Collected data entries

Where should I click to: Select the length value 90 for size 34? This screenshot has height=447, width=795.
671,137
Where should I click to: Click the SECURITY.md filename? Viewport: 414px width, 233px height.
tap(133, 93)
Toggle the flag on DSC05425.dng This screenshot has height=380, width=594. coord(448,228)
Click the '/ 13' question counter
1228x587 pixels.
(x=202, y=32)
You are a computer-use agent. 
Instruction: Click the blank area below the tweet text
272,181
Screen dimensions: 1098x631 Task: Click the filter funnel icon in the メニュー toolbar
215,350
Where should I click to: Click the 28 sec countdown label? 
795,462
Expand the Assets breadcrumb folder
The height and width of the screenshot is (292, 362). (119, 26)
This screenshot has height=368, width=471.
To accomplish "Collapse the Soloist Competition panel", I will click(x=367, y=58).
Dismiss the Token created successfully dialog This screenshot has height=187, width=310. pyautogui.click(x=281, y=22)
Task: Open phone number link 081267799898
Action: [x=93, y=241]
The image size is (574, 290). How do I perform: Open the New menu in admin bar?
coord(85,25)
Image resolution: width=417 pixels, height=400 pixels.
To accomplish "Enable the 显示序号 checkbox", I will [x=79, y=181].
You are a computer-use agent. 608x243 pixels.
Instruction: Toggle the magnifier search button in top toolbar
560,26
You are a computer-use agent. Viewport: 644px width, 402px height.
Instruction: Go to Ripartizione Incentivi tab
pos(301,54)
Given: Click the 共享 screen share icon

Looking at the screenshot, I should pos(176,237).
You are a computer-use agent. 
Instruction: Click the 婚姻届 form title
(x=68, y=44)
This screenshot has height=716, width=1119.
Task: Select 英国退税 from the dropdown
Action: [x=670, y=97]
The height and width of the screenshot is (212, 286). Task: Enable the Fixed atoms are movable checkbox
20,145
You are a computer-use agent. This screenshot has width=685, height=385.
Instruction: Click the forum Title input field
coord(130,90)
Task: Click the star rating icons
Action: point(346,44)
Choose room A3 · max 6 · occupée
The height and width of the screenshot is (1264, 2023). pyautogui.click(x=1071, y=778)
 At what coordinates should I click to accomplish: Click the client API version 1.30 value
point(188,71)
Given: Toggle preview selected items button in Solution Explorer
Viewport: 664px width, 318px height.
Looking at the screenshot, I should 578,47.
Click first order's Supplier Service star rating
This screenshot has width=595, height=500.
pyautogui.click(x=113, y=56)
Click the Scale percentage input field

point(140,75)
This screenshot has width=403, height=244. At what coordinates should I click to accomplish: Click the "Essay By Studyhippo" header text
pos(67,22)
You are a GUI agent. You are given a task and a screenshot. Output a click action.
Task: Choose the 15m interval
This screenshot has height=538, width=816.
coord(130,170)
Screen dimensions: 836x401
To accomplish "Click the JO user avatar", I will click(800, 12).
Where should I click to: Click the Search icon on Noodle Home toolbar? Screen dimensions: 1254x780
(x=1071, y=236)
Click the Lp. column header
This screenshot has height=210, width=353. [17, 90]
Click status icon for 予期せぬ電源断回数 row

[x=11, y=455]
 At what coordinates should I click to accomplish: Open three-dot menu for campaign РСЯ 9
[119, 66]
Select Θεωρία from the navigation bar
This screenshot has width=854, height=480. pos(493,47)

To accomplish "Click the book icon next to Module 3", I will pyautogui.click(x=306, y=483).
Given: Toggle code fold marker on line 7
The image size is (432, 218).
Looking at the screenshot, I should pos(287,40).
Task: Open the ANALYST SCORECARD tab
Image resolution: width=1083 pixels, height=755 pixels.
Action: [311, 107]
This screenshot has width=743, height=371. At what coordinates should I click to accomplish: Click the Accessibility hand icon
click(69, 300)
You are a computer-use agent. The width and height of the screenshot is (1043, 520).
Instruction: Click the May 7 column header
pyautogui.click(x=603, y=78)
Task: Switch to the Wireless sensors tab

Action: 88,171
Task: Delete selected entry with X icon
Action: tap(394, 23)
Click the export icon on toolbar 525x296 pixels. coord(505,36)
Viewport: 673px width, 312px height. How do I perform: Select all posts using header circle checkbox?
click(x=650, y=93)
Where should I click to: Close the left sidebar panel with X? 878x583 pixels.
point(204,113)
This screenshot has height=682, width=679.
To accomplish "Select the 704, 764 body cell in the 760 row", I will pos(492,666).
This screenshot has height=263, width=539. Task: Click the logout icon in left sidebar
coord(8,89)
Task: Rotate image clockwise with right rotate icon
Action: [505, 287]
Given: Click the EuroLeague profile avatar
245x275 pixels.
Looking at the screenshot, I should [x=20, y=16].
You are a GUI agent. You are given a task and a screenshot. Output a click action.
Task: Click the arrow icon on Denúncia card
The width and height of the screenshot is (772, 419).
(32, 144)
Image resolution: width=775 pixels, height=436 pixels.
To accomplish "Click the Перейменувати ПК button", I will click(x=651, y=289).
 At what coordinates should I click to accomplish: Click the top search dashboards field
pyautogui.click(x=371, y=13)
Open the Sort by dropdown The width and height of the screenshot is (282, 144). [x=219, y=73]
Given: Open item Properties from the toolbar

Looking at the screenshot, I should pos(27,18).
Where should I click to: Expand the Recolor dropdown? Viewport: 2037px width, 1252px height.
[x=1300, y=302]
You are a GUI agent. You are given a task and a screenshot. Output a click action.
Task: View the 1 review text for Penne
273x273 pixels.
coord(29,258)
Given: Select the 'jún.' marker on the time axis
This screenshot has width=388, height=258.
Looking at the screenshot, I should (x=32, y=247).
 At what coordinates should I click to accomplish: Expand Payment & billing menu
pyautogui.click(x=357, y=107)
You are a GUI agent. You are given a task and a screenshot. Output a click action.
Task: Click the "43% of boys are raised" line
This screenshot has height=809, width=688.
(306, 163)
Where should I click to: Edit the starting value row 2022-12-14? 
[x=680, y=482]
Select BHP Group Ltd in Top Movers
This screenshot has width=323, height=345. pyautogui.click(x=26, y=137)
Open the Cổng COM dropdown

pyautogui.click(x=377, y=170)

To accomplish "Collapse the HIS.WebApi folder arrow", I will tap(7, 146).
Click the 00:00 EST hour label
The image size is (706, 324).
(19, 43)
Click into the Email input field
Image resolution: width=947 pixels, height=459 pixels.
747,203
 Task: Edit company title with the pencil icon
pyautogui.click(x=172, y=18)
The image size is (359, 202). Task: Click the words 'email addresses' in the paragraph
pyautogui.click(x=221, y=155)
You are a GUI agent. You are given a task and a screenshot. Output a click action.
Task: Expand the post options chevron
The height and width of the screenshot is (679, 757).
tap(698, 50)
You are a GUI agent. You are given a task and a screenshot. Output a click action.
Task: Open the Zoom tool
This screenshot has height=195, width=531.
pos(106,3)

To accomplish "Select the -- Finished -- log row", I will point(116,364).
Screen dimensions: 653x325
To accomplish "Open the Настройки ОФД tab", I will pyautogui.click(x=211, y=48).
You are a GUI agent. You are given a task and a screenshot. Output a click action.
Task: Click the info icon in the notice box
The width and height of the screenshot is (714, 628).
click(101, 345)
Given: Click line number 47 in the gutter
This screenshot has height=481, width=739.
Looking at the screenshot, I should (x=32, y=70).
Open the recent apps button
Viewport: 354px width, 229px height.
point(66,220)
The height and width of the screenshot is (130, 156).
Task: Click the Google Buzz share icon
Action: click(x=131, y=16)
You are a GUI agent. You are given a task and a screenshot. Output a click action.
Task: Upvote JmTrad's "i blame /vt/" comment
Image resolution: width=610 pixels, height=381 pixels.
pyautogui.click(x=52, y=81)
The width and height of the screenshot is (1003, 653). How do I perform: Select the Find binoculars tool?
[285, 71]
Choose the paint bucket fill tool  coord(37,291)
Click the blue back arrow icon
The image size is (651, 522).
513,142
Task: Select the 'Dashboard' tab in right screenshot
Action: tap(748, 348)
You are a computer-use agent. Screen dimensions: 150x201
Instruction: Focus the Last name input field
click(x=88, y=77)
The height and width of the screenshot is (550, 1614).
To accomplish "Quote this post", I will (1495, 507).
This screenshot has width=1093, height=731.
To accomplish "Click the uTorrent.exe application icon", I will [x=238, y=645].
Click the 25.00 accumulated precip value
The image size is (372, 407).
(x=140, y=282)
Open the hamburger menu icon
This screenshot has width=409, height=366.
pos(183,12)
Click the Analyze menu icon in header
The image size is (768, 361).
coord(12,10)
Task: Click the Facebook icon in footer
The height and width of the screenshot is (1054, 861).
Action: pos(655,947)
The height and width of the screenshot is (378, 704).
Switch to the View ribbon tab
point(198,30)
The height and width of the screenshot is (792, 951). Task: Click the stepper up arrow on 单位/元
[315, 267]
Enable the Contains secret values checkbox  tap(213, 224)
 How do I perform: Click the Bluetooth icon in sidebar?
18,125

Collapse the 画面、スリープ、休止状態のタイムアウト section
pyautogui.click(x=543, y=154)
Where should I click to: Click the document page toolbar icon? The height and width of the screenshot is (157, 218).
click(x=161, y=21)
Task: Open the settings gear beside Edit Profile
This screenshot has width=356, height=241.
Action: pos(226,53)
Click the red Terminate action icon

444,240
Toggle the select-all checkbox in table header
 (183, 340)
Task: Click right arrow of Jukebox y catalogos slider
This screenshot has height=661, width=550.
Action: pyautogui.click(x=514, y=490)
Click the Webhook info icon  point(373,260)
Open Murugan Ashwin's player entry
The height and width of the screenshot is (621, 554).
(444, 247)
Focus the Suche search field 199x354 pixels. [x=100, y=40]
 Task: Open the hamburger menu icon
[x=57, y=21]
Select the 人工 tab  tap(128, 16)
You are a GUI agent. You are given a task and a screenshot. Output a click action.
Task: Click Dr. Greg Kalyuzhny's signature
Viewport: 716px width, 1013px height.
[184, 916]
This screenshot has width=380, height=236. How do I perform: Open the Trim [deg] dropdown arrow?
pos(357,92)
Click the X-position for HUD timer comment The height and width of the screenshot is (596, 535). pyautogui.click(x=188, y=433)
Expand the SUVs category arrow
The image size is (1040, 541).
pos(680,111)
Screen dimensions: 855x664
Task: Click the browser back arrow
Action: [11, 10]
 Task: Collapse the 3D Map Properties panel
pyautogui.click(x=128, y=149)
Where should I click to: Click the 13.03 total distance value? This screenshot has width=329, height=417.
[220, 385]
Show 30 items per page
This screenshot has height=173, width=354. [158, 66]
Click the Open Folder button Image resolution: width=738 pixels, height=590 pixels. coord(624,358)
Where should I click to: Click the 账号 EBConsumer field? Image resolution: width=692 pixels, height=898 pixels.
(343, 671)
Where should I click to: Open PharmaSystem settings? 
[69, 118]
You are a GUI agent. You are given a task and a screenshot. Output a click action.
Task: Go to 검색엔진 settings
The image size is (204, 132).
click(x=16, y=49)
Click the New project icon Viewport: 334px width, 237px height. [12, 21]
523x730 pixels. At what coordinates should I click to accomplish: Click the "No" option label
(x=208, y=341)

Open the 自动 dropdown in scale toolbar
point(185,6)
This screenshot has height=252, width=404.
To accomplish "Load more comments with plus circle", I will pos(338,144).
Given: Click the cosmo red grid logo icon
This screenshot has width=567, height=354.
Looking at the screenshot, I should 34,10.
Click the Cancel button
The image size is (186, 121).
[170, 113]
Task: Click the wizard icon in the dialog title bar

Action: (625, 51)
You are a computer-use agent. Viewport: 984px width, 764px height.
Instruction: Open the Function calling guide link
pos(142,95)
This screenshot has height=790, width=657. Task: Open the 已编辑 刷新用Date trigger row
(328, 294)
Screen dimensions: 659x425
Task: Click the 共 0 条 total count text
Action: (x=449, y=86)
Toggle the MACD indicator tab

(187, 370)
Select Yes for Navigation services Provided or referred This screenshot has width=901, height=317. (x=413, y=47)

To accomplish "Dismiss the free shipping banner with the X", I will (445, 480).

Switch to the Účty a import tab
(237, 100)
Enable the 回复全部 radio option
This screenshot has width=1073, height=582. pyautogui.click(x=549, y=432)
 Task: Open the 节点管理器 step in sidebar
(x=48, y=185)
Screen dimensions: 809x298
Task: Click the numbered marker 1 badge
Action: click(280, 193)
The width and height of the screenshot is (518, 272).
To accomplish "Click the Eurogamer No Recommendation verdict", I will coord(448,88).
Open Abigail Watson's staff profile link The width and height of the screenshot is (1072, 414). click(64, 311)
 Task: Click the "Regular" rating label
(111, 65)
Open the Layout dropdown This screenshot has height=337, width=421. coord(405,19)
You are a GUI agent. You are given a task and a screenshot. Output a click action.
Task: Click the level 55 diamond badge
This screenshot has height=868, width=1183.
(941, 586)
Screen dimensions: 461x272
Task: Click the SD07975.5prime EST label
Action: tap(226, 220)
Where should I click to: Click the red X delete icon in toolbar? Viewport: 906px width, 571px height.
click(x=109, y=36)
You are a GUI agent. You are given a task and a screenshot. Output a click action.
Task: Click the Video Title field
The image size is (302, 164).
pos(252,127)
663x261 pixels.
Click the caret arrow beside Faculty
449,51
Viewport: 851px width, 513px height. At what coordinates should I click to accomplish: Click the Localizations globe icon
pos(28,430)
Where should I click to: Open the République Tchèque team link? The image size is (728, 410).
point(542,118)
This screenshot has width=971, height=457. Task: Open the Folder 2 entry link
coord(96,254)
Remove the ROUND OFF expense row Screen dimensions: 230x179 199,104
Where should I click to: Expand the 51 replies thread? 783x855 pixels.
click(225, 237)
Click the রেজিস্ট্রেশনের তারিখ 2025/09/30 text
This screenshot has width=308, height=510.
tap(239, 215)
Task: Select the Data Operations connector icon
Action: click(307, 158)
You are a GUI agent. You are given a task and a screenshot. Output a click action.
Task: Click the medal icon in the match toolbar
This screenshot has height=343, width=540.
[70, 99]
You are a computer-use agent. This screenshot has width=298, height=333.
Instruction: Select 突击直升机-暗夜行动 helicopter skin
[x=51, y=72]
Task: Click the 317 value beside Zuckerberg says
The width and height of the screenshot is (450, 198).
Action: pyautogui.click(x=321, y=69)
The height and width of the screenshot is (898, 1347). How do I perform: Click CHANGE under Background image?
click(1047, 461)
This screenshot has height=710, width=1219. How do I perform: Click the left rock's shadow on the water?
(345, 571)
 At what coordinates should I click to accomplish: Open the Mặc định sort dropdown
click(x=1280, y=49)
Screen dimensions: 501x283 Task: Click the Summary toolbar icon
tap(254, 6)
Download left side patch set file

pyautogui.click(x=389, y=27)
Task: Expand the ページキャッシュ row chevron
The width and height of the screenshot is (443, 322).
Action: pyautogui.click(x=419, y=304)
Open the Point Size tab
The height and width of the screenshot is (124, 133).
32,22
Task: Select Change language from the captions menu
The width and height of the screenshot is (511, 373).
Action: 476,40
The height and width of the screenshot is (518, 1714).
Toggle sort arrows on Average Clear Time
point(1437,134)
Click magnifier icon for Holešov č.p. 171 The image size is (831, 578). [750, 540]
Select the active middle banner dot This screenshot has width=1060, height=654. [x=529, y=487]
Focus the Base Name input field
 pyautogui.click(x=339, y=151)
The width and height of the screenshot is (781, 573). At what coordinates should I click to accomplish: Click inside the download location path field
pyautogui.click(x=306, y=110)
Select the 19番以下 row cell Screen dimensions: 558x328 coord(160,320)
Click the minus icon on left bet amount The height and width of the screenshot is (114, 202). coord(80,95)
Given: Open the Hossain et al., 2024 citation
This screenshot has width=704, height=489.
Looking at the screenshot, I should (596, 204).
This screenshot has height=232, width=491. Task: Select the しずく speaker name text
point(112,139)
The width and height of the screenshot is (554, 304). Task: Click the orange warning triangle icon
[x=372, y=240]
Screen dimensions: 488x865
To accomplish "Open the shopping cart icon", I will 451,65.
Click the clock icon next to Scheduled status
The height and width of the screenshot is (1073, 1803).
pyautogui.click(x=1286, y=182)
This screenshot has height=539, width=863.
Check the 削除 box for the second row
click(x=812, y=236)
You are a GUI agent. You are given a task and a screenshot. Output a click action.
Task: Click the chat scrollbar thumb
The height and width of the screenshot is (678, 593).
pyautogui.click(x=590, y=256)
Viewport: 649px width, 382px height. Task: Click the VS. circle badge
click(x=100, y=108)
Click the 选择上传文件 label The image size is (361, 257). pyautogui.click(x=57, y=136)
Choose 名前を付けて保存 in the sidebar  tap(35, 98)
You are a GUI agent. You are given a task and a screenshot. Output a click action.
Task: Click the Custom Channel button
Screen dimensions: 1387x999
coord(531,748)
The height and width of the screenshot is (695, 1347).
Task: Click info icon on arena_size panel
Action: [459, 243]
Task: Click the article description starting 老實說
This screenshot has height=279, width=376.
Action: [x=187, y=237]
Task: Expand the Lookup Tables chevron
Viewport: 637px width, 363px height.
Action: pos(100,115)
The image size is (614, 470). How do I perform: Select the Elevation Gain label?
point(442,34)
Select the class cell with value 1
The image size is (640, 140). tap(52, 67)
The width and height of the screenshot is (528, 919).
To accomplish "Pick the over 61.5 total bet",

> _TASK GOAL_
For this exercise, copy every line of the data that holds "banner".

> _ANSWER SPACE_
To accomplish "Dismiss the free shipping banner with the X", I will (445, 480).
Select the active middle banner dot This screenshot has width=1060, height=654. [x=529, y=487]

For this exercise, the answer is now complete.